You can have JavaScript save cookies. This is done immediately, so page reloads are not needed.

Example JS:

/**
* Set a cookie
* @param string cookie name
* @param string cookie value
* @param string cookie expiration counter in days
* @param string cookie path
* @param string cookie domain
* @param bool secure?
*/
function setCookie( name, value, expires, path, domain, secure ) {
	var today = new Date();
	today.setTime( today.getTime() );
	if ( expires ) {
		expires = expires * 1000 * 60 * 60 * 24;
	}
	var expires_date = new Date( today.getTime() + (expires) );
	document.cookie = name+"="+escape( value ) +
		( ( expires ) ? ";expires="+expires_date.toGMTString() : "" ) +
		( ( path ) ? ";path=" + path : "" ) +
		( ( domain ) ? ";domain=" + domain : "" ) +
		( ( secure ) ? ";secure" : "" );
}

/**
* Get a cookie value
* @param string cookie name
*/
function getCookie( name ) {
	var start = document.cookie.indexOf( name + "=" );
	var len = start + name.length + 1;
	if ( ( !start ) && ( name != document.cookie.substring( 0, name.length ) ) ) {
		return null;
	}
	if ( start == -1 ) return null;
	var end = document.cookie.indexOf( ";", len );
	if ( end == -1 ) end = document.cookie.length;
	return unescape( document.cookie.substring( len, end ) );
}

/**
* Remebers form inputs after you fill them in
* @param string ID of the form you want inputs remembered for
*/
function rememberFormInputs(form_id) {
	// get a reference to the form element with id 'form_test'
	var form = document.getElementById(form_id);
	// get all child input elements of the form
	var els = document.getElementsByTagName('input');
	// iterate through all form child input elements
	for (var i = 0; i < els.length; i++) {
		// this is the element with index of i
		var el = els.item(i);
		// make sure this is a text input field
		if (el.type == 'text') {
		
			// event handler to catch onblur events
			// it sets the cookie values each time you move out of an input field
			el.onblur = function() {
				// this is the name of the input field
				var name = this.name;
				// this is the value of the input field
				var value = this.value;
				// set the cookie
				setCookie( form_id + name, value);
				alert('setCookie: '+name + ' = '+value);
			};
			
			// this inserts all the remembered cookie values into the input fields
			var old_value = getCookie(form_id + el.name);
			if (old_value && old_value != '') {
				alert('old value remembered: '+old_value);
				el.value = old_value;
			}
		}
	}
}

You can then give your form an ID, and pass the ID to rememberFormInputs(form_id, prefix) when the window has finished loading:

<form id="myform">.... inputs ....</form>
// function will be run after window/document loads
window.onload = function() {
	rememberFormInputs('myform');
}

Here is a demo that uses this:
http://demo.fijiwebdesign.com/examples/forms/save_form_fields.html

View the source to see the code and how it works.

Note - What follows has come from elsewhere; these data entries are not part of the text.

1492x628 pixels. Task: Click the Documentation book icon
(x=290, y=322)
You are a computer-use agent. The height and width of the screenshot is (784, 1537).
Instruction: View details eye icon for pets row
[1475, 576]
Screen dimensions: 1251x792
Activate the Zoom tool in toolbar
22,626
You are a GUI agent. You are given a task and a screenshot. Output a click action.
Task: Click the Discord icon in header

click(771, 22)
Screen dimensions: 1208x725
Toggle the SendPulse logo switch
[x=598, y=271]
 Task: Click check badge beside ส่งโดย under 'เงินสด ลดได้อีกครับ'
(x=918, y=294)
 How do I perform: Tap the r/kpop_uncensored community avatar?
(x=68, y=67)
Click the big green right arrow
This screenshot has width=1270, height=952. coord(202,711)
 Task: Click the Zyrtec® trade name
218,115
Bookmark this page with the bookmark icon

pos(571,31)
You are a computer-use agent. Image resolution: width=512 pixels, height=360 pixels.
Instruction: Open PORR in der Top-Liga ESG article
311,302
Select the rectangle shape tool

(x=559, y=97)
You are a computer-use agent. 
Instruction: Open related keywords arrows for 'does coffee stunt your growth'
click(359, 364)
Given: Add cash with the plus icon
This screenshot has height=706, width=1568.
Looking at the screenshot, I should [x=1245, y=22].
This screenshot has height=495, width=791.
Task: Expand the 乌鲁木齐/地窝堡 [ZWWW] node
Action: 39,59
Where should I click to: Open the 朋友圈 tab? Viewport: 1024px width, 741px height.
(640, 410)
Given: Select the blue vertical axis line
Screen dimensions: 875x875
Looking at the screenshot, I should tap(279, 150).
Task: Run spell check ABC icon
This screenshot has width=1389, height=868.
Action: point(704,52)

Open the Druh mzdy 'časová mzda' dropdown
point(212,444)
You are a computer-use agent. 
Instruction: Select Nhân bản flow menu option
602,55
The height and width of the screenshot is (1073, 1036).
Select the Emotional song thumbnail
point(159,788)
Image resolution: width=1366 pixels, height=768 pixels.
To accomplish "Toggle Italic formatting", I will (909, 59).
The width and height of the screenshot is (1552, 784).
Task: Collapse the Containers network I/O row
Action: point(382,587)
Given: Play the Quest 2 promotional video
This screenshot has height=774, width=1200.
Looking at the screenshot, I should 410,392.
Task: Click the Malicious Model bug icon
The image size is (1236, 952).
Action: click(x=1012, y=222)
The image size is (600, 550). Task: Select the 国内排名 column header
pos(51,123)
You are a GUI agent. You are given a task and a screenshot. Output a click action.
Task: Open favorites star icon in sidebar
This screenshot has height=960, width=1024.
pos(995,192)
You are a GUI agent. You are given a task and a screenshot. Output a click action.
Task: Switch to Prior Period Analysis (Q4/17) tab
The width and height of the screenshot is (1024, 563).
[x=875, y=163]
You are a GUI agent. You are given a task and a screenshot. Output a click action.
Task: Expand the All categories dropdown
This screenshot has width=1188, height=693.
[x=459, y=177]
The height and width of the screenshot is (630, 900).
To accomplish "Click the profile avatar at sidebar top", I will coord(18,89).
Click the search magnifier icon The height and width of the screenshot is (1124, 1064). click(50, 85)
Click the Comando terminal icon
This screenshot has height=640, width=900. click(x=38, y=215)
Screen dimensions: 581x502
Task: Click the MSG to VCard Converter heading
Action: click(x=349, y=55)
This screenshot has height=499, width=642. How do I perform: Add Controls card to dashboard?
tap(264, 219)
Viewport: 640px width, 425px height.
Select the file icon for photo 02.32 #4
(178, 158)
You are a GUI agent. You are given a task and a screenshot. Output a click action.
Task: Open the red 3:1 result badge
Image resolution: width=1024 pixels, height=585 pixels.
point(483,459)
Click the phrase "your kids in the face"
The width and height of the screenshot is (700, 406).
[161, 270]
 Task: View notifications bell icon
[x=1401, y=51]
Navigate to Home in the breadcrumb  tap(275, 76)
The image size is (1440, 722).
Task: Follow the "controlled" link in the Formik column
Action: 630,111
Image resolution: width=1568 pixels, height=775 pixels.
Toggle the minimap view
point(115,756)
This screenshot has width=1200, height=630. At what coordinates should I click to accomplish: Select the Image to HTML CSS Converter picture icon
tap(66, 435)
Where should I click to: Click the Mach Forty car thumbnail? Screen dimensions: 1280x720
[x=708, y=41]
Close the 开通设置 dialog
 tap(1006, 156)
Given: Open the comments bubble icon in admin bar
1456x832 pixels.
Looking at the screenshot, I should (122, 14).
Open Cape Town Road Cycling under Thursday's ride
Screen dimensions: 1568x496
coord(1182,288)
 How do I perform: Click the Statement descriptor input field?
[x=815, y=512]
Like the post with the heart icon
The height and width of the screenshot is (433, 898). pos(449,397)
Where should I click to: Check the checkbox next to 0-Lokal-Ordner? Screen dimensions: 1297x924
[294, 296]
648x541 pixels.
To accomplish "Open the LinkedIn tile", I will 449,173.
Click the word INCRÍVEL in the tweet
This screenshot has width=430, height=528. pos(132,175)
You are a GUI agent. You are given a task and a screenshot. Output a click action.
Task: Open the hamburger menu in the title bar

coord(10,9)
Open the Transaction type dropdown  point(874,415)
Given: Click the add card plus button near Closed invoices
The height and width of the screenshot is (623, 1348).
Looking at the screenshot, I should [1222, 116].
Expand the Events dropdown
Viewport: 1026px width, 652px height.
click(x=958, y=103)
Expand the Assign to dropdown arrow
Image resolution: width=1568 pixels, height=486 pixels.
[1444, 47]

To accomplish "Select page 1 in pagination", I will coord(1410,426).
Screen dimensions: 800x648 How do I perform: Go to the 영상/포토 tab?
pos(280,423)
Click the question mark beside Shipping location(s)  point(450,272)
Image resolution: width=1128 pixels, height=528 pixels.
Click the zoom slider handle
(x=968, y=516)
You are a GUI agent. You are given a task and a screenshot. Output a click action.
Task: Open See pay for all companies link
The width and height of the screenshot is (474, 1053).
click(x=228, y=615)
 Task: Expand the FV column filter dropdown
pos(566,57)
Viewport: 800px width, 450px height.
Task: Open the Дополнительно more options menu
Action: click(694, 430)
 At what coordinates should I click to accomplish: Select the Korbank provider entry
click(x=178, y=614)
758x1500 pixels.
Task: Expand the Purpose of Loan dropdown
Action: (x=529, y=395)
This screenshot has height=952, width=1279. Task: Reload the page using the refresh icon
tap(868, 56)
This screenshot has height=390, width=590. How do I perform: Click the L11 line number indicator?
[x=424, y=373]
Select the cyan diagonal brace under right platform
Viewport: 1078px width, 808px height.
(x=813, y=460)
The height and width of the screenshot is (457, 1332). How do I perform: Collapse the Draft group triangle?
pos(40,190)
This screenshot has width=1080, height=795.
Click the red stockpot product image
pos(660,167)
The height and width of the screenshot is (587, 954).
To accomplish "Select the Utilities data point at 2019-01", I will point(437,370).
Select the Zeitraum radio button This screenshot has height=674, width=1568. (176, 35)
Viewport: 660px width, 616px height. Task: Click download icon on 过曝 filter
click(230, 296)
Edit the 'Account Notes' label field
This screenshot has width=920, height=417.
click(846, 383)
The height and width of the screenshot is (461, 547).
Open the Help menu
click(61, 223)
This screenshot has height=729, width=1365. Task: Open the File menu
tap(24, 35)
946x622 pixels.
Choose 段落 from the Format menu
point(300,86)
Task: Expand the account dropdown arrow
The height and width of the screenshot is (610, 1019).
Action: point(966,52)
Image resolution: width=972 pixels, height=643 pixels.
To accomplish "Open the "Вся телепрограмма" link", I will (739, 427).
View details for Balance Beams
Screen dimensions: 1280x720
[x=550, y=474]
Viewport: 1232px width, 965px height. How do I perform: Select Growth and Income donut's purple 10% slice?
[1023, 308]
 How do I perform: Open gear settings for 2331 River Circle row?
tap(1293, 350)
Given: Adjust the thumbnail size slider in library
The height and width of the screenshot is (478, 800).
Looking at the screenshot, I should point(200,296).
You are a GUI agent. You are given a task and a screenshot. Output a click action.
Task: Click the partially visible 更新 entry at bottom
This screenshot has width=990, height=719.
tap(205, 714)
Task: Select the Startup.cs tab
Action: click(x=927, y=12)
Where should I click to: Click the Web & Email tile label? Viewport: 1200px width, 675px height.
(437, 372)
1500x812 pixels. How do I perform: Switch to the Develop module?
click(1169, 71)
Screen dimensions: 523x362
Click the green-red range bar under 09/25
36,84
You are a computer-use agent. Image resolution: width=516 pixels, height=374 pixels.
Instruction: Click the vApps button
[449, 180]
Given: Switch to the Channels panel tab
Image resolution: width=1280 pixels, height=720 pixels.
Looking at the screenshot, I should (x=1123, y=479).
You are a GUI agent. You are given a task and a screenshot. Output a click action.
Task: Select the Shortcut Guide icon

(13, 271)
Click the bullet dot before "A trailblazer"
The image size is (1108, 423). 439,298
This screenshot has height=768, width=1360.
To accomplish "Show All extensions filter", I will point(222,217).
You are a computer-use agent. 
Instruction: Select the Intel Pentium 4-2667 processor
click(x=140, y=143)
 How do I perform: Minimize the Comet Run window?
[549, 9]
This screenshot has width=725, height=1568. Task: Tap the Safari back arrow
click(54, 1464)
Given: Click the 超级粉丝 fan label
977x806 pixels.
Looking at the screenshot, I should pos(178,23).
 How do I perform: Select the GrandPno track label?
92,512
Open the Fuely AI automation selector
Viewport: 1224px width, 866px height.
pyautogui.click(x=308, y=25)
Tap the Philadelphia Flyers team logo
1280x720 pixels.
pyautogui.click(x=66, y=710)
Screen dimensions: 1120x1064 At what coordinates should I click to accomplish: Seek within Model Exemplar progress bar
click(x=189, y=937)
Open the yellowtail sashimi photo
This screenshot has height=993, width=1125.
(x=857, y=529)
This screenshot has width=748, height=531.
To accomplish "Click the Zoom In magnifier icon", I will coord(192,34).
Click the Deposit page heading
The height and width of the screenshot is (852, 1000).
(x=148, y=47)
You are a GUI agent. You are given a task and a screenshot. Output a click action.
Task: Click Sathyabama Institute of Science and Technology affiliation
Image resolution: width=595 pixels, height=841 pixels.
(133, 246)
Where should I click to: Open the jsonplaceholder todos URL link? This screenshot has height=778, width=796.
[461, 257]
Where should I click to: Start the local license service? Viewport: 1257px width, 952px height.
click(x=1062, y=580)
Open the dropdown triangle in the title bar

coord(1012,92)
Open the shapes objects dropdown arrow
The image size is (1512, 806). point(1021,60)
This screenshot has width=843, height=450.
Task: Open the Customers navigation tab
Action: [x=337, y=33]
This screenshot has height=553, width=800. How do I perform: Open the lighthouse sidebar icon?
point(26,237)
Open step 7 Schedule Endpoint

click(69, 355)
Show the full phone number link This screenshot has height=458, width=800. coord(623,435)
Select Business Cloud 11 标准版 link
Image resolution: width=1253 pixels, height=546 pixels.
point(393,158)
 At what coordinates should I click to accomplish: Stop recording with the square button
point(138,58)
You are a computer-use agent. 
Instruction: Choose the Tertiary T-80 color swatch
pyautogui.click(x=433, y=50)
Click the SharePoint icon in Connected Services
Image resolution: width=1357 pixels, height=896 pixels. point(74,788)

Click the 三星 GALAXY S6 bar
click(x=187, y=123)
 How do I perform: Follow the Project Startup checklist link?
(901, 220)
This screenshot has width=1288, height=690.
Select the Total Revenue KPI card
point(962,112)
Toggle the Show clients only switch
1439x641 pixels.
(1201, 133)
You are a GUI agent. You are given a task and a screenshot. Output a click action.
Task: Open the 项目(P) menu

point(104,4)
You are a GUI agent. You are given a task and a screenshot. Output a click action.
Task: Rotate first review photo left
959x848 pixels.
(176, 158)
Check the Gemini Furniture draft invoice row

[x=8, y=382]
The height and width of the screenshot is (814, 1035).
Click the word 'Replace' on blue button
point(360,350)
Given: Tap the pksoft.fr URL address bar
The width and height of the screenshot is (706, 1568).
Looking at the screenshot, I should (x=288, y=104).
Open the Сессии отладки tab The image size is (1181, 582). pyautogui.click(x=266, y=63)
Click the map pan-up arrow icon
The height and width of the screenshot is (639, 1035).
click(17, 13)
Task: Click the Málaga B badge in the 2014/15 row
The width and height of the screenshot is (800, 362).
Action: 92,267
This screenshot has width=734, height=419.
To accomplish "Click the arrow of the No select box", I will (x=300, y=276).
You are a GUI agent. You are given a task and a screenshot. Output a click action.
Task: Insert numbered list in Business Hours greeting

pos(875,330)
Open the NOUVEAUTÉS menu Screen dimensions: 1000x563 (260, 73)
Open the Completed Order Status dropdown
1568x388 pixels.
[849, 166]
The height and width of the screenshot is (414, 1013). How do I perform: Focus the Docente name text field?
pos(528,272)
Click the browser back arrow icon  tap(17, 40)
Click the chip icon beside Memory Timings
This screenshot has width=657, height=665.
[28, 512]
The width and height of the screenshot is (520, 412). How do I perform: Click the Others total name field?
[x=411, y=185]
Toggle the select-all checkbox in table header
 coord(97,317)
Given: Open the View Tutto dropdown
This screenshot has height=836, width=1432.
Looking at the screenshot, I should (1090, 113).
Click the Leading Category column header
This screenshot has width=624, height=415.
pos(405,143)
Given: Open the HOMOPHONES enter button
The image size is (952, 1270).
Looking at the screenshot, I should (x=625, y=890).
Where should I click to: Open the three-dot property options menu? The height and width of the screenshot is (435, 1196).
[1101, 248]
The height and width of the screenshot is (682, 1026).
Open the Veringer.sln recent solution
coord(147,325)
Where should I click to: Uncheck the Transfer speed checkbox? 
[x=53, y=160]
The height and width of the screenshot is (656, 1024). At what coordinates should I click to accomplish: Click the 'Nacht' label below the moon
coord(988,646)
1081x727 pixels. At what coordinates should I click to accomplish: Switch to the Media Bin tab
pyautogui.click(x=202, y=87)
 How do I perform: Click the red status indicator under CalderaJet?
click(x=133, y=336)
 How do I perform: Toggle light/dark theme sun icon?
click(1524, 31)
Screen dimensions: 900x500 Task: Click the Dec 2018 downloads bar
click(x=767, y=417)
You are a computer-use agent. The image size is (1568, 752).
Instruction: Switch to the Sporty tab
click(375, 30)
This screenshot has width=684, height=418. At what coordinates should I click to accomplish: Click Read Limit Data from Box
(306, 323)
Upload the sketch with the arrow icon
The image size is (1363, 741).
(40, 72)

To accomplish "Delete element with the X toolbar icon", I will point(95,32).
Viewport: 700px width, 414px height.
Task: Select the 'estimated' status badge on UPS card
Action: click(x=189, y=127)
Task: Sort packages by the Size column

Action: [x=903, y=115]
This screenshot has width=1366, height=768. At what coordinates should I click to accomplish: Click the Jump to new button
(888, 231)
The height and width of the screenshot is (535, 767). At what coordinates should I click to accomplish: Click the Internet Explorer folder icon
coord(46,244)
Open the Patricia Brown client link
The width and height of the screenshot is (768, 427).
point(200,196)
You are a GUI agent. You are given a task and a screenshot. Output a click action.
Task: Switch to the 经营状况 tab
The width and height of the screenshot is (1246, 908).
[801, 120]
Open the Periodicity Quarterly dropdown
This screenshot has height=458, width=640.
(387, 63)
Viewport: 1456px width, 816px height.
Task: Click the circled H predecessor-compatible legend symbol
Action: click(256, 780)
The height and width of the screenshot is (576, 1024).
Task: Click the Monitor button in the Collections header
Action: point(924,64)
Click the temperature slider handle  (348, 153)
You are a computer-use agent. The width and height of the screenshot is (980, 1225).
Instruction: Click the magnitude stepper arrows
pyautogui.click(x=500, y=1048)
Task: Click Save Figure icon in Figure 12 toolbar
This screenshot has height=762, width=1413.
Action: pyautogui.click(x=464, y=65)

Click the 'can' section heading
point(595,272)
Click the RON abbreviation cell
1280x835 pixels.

Note: this currently does not support radio buttons, but you can easily create function that does in the same manner.

Just thinking about it, a better way to do this would be to serialize the form inputs into a string. MooTools has a function that does this. I think its $('form_id').toQueryString();

Then save this to a cookie on the window.onbeforeunload event.

On the window.onload event, repopulate forms, or do your disabling etc. by reading the names of form elements and matching their values with the serialized string saved in the cookie.